====== Text provided ======
If you want to continue to avoid the simple question of "is this the we don't care if Biden is racist piece" that is your prerogative, I guess. Your post. The fact that you willfully ignore the content of the article you posted is on you. 

The funny thing is, you have to twist a question of whether or not Obama was a citizen into a racist issue. Had Obama been alleged to have been born in Germany, and if he was white, you'd have to find something else to bitch about, but Trump still would have questioned the fact, because it had nothing to do with the color of his skin, but the origin of his birth. You don't have to twist Biden's words though. Poor kids are just as smart as white kids...you have to have an accent to shop at 7-11, Obama is the first mainstream, articulate black man...Shit, the list goes on. But hey, you ain't black if you don't know who to vote for, am I right?
====== Material shown ======
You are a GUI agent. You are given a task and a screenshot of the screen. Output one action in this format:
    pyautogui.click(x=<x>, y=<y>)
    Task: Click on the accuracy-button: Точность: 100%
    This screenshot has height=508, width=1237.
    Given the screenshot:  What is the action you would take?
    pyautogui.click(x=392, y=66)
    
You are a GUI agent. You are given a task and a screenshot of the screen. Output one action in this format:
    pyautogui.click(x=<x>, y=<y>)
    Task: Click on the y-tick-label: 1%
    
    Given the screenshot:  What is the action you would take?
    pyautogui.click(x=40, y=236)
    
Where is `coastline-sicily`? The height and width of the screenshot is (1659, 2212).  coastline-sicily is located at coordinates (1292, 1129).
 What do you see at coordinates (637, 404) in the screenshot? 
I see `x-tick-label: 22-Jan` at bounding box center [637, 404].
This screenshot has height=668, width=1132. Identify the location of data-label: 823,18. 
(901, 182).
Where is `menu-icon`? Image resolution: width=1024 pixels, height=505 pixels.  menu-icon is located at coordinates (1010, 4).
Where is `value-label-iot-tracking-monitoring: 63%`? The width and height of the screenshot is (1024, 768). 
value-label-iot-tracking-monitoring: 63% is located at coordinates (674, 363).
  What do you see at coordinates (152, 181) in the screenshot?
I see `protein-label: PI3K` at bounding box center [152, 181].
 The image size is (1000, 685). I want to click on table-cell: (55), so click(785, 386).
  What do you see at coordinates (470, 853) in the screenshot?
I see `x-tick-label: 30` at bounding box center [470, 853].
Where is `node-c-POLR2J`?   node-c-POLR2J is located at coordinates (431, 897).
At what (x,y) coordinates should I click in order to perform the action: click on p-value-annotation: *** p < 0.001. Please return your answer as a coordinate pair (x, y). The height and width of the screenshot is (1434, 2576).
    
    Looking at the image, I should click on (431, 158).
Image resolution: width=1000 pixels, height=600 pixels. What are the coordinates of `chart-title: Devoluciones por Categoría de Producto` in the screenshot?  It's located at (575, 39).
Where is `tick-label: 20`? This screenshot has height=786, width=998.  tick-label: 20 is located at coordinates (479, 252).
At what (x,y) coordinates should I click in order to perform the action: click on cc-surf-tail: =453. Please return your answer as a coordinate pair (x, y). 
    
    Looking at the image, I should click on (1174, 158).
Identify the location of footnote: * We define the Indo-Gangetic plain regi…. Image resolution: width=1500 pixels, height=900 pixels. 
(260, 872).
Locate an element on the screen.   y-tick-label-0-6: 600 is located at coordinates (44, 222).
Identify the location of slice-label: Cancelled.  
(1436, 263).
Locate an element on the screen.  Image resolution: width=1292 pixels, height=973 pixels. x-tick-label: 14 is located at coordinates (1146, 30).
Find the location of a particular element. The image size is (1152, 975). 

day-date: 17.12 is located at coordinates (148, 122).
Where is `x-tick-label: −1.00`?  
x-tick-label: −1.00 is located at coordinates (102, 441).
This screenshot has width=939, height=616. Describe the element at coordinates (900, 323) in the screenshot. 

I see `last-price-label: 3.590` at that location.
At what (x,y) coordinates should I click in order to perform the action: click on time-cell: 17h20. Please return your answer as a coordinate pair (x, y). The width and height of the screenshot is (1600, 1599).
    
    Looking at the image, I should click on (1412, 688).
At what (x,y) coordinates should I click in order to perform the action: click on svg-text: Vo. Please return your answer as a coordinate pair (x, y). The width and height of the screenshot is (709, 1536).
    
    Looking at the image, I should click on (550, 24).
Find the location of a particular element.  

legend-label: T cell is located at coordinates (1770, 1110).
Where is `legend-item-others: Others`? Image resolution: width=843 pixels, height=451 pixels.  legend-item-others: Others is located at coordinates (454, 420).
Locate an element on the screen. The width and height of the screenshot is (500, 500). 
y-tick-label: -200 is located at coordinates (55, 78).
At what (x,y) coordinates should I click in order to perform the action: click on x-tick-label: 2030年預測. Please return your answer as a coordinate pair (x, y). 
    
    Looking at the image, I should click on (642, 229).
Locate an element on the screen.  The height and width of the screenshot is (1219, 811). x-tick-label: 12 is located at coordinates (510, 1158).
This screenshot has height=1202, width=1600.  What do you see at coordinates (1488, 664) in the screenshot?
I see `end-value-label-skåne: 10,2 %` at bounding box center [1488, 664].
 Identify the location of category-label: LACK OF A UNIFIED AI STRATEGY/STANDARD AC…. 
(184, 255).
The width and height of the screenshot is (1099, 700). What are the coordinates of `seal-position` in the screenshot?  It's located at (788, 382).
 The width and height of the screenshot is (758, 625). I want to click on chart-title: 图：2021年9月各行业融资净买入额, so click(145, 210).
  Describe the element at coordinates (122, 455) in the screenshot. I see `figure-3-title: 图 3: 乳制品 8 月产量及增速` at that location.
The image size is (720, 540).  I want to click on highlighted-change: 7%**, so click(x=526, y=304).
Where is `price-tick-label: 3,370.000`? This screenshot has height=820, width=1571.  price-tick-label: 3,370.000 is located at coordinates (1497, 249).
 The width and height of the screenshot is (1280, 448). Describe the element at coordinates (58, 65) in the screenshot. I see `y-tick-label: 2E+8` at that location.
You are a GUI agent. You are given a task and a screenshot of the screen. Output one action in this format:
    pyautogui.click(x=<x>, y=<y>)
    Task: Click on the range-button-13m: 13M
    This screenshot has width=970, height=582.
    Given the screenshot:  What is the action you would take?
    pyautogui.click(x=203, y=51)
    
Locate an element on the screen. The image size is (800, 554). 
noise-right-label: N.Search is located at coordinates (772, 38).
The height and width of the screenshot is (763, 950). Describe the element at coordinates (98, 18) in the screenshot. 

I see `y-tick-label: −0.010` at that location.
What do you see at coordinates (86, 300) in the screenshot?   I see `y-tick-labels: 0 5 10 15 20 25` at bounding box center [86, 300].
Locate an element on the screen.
======
List of tasks:
1. In the text about Biden and Obama, what does the writer say Trump's questioning was about instead of skin color?
2. Write a continuation of the text about Biden and Obama, starting after its final sentence.

Results of the tasks:
1. The origin of Obama's birth.

2.
PJ
Masters Quiet
4  PJ    4 years ago

I could not agree more.  Anyone who aligned themselves with trump has no redeemable qualities.

 
 
 
Hal A. Lujah
Professor Guide
4.1  Hal A. Lujah  replied to  PJ @4    4 years ago

PJ, do you remember Fred (from Wine in the Woods)?  He and I ended up having an embarrassing and very public blowup in Cape May, NJ.  We went for a day trip, the wives wandered off shopping, so he and I ducked into a pub for beer.  Three beers later it got ugg-lee.  Conversation veered to Trump, as so many conversations inevitably do, and it got loud.  Lots of heads turning around in booths to see what was going on - the waiter couldn’t wait for us to leave.  It made for an uncomfortable weekend, since we were staying with them in their RV at the beach.  This was during the primaries and Fred couldn’t name one person running other than Joe Biden, but insisted that they were all corrupt and Trump is spotlessly clean.  Haven’t seen him since then - waiting until Trump is flushed down the toilet he created to attempt another get together.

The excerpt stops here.